## Work to do
a – According to the brittleness index passage, how is the SSBV obtained?
b – Decide whether each statement agrees with the brittleness index passage, and quote the words that settle it: (i) The paper measures correlation with the square of the Pearson correlation coefficient. (ii) BIEM showed a higher coefficient of determination with SSBV than BIEMS did. (iii) DBIEMS can be used to build a continuous brittle profile of reservoirs.
c – Extend the brittleness index passage, beginning after its final sentence.

## Text block
Equtions (4) and (5) can be used to calculate the dynamic brittleness index by integrating elastic parameters, mineral content, and in situ stress conditions (DBIEMS) by combining optimized logging interpretation results and field measurement data for relative mineral content, overburden pressure, pore pressure, and confining pressure. The resulting DBIEMS can be used to establish a continuous brittle profile of reservoirs, making it easier to identify optimal zones for hydraulic fracturing across different intervals and well areas.
This paper uses the square of the Pearson correlation coefficient (coefficient of determination) to measure the degree of correlation between two variables (Walpole 2012). The accuracy of the BIEM and BIEMS methods was compared using the SSBV, which is the quotient of Young's modulus divided by Poisson's ratio obtained from triaxial compression tests. Cross plots of BIEM and BIEMS versus SSBV (Figs. 1 and 2) showed that the coefficient of determination between BIEMS and SSBV was higher (0.555) than that between BIEM and SSBV (0.288).

## Given data
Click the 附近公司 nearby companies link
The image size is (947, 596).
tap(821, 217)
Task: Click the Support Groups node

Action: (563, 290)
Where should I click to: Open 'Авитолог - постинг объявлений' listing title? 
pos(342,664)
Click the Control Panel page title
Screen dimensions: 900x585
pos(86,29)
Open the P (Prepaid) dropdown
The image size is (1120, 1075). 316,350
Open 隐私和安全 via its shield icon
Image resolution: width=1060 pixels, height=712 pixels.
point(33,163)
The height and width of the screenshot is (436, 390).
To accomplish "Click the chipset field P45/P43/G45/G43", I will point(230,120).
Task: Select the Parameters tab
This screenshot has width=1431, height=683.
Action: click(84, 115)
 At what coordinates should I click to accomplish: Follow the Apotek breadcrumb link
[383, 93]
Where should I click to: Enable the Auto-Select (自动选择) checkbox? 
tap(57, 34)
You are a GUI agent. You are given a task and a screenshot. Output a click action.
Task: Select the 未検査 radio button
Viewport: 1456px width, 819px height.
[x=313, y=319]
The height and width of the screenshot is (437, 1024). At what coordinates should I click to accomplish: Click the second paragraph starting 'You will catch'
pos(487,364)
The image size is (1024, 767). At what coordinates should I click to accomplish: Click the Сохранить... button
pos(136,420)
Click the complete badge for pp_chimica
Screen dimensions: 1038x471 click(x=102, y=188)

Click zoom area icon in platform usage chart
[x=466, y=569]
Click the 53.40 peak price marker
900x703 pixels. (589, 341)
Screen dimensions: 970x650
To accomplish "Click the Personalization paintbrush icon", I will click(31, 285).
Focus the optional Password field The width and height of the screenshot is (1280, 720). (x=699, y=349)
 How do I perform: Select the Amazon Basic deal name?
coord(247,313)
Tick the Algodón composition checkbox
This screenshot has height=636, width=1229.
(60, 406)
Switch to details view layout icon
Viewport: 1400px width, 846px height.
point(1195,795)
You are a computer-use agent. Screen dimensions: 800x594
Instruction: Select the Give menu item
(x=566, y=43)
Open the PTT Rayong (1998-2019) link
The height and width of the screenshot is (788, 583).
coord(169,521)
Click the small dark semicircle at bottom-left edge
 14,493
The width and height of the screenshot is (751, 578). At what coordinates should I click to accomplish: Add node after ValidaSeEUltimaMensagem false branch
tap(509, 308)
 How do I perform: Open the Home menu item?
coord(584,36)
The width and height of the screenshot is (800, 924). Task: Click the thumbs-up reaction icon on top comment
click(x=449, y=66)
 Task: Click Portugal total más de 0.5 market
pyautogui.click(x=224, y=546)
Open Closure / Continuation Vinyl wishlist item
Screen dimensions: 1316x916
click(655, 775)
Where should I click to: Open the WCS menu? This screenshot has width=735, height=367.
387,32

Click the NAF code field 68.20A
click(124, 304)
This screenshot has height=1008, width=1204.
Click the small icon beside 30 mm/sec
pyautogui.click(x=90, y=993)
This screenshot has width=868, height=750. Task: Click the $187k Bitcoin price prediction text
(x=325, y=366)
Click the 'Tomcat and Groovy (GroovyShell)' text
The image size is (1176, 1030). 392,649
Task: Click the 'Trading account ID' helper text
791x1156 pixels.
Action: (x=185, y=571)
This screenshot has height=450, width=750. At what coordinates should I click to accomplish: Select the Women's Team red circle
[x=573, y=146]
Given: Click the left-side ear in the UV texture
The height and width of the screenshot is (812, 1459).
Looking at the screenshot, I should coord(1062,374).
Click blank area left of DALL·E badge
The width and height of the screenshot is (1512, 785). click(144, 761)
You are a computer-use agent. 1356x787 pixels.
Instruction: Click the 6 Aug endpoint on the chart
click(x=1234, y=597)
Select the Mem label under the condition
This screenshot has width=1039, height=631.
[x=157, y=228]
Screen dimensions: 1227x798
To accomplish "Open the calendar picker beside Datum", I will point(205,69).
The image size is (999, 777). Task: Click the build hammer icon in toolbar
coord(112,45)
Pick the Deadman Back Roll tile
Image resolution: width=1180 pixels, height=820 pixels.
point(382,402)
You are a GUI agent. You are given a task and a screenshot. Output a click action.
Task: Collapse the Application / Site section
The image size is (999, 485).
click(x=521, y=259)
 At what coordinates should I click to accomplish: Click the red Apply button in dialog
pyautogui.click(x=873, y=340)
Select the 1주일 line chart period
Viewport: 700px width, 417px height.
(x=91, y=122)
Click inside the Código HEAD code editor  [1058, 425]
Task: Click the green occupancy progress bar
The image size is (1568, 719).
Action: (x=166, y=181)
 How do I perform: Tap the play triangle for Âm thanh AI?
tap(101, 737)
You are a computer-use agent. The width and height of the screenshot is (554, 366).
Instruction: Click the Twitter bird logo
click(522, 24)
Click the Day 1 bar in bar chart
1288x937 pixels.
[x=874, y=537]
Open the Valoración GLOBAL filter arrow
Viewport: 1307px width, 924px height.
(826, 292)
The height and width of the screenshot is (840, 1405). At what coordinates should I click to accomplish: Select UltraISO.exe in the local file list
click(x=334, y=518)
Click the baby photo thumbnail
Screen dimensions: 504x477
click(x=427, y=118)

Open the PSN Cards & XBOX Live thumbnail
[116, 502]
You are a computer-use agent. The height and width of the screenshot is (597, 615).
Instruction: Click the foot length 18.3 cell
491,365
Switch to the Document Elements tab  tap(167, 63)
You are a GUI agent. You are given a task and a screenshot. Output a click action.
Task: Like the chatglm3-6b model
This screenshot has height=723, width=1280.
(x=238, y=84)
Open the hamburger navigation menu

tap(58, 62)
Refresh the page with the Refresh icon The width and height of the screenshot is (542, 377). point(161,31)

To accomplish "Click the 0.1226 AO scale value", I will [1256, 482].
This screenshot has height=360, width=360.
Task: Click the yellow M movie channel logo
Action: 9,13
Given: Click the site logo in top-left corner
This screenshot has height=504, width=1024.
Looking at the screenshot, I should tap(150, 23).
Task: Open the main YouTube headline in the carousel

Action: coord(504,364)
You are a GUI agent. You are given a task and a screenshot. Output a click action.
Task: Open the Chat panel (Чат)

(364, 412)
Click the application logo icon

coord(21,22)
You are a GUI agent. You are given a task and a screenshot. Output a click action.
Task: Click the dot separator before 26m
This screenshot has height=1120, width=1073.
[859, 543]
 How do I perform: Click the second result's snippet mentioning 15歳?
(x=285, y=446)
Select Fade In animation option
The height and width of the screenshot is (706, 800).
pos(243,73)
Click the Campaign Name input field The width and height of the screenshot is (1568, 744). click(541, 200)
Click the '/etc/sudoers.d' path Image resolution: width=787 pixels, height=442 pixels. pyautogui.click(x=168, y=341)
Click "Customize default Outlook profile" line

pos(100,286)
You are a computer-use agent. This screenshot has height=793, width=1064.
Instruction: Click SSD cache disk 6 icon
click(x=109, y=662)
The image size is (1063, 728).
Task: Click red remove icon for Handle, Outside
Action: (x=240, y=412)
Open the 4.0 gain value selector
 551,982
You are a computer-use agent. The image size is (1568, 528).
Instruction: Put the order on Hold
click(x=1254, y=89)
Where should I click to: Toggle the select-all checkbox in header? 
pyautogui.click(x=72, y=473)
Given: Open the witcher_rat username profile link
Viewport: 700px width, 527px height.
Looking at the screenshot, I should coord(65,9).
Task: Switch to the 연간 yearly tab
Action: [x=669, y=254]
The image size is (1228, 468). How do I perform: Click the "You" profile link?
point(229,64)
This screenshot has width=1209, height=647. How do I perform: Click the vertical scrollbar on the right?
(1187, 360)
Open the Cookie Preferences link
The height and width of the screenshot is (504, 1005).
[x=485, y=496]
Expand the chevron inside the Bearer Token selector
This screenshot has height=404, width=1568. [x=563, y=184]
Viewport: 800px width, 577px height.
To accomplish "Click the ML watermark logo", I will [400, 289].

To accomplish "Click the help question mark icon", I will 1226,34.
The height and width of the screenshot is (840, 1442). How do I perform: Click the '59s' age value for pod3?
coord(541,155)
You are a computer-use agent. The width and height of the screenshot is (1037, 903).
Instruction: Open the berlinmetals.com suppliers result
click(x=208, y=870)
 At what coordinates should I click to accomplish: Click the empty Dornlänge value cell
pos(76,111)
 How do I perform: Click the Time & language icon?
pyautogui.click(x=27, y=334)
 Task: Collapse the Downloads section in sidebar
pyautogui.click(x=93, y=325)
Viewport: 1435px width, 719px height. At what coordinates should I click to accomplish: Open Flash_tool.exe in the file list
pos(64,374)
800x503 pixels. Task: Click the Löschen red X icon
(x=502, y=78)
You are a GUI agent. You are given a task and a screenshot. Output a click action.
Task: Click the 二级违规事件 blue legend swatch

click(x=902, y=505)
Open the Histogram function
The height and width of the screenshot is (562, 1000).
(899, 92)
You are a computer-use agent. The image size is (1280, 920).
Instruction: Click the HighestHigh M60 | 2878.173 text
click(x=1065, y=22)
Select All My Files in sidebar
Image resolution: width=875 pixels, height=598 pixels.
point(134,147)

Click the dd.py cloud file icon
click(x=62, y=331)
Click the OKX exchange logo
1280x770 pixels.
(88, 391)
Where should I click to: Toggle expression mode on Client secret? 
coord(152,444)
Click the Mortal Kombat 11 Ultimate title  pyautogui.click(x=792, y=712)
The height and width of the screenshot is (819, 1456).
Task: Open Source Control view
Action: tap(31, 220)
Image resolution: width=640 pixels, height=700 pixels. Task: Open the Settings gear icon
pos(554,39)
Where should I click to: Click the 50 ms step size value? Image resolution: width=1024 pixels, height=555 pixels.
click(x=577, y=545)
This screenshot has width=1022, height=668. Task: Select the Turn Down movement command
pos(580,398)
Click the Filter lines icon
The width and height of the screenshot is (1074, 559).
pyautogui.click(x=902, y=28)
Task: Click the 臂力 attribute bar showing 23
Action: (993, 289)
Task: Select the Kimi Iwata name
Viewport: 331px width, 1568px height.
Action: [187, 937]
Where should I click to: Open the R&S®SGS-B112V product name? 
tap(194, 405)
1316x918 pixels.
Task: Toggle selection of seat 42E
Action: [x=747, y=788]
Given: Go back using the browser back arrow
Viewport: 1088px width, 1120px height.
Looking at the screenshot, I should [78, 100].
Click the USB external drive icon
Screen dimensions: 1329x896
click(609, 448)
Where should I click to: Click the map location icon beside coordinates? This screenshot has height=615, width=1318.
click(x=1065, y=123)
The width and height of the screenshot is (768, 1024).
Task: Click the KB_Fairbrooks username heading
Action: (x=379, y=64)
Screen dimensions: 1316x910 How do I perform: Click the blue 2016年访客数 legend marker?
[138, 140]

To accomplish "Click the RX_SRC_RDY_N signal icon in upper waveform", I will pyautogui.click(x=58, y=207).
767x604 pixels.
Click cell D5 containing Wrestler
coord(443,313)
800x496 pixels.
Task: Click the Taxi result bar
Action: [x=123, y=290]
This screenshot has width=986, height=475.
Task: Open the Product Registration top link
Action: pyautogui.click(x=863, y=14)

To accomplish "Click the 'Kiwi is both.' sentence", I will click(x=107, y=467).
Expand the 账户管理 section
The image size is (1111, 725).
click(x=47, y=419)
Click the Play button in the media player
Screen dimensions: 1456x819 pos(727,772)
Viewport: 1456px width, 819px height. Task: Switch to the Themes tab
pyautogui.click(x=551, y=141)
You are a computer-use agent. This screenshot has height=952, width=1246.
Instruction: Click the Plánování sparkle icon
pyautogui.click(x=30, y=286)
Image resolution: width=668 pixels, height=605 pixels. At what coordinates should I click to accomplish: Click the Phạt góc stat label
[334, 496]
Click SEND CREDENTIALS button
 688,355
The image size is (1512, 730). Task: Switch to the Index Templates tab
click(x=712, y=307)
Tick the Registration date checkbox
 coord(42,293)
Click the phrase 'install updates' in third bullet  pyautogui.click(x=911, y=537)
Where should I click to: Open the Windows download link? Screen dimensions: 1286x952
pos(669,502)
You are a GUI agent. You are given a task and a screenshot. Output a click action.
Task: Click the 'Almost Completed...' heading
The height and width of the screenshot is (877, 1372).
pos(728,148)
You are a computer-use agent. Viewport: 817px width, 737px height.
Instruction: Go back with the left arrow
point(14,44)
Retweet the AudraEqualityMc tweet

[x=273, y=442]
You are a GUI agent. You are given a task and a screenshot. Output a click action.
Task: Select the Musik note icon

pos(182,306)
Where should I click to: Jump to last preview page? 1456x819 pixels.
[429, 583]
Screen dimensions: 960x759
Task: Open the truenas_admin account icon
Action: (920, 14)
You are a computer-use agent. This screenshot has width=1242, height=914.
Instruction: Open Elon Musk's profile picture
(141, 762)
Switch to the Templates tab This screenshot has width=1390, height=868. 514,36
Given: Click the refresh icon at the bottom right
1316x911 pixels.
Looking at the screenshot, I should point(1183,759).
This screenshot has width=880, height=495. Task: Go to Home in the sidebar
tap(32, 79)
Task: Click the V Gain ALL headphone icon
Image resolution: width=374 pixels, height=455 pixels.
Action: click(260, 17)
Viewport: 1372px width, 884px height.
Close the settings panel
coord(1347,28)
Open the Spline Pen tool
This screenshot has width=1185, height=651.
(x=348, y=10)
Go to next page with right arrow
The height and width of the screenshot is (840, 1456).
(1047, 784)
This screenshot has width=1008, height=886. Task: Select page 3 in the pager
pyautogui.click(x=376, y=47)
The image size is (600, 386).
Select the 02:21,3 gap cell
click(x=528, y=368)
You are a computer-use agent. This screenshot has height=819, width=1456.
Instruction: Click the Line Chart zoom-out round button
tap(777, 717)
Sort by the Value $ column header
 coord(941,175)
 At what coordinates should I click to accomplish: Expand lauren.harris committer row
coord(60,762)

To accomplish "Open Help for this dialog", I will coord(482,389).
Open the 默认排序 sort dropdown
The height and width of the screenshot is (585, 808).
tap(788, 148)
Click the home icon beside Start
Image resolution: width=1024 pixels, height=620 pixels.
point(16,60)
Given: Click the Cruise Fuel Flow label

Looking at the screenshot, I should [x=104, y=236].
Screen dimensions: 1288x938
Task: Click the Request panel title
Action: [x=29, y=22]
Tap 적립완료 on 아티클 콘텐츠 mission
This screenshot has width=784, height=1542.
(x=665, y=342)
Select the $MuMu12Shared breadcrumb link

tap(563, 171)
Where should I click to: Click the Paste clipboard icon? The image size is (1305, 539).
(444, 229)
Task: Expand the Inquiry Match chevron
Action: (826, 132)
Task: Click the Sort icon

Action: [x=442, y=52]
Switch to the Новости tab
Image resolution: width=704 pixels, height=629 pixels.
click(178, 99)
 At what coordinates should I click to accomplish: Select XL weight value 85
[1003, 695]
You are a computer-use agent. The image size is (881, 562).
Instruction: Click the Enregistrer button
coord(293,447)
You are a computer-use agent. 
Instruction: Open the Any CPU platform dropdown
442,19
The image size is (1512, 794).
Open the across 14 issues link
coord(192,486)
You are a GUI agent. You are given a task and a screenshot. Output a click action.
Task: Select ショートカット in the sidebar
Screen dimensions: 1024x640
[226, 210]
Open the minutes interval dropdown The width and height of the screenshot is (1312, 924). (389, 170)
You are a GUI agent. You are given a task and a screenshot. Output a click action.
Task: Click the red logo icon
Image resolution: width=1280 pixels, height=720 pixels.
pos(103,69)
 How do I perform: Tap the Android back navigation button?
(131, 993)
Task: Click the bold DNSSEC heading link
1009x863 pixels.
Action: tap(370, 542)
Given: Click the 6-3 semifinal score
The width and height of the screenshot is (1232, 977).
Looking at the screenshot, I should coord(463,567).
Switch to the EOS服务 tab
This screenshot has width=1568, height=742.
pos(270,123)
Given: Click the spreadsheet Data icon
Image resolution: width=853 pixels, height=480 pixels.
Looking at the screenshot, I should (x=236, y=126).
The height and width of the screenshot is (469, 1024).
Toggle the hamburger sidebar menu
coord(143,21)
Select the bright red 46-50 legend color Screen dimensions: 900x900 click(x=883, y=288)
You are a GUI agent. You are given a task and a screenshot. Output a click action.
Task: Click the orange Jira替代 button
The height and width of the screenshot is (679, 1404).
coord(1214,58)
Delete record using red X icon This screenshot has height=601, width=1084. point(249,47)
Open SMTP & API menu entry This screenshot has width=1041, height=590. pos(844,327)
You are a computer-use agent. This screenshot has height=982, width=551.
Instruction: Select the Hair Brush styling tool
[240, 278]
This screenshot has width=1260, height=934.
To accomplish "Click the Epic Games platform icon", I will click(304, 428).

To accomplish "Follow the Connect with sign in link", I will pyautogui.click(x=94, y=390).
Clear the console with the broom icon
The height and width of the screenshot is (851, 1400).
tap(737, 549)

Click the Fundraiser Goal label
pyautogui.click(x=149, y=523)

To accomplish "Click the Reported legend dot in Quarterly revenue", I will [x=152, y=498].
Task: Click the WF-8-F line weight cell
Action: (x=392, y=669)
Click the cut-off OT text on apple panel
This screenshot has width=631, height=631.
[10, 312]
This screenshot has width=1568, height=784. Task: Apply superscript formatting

## Task answers
a – It is the quotient of Young's modulus divided by Poisson's ratio, taken from triaxial compression tests.

b –
(i) Yes: "This paper uses the square of the Pearson correlation coefficient (coefficient of determination) to measure the degree of correlation between two variables"
(ii) No: "the coefficient of determination between BIEMS and SSBV was higher (0.555) than that between BIEM and SSBV (0.288)"
(iii) Yes: "The resulting DBIEMS can be used to establish a continuous brittle profile of reservoirs"

c –
Cross plot of BIEM versus SSBV
Cross plot of BIEMS versus SSBV
The Yuxi block in western Chongqing, China, is located at the intersection of the low and gentle structural area of the Central Sichuan Uplift in the Sichuan Basin and the low and steep fold belt of southern Sichuan (Fig. 3). The region features narrow anticlines and wide, gently sloped synclines, with the Wufeng Formation and submember I of member I of the Longmaxi Formation comprising the vertical reservoirs. The latter can be further divided into four layers: L111, L112, L113, and L114. Since 2018, exploration and development in the Yuxi block have shown that deep shale reservoirs hold commercial value and significant production has been obtained from gas testing. Additionally, appraisal wells indicate strong development potential. However, the block's single-well stimulation effect has lagged behind that of blocks like Changning and Luzhou (He et al. 2020).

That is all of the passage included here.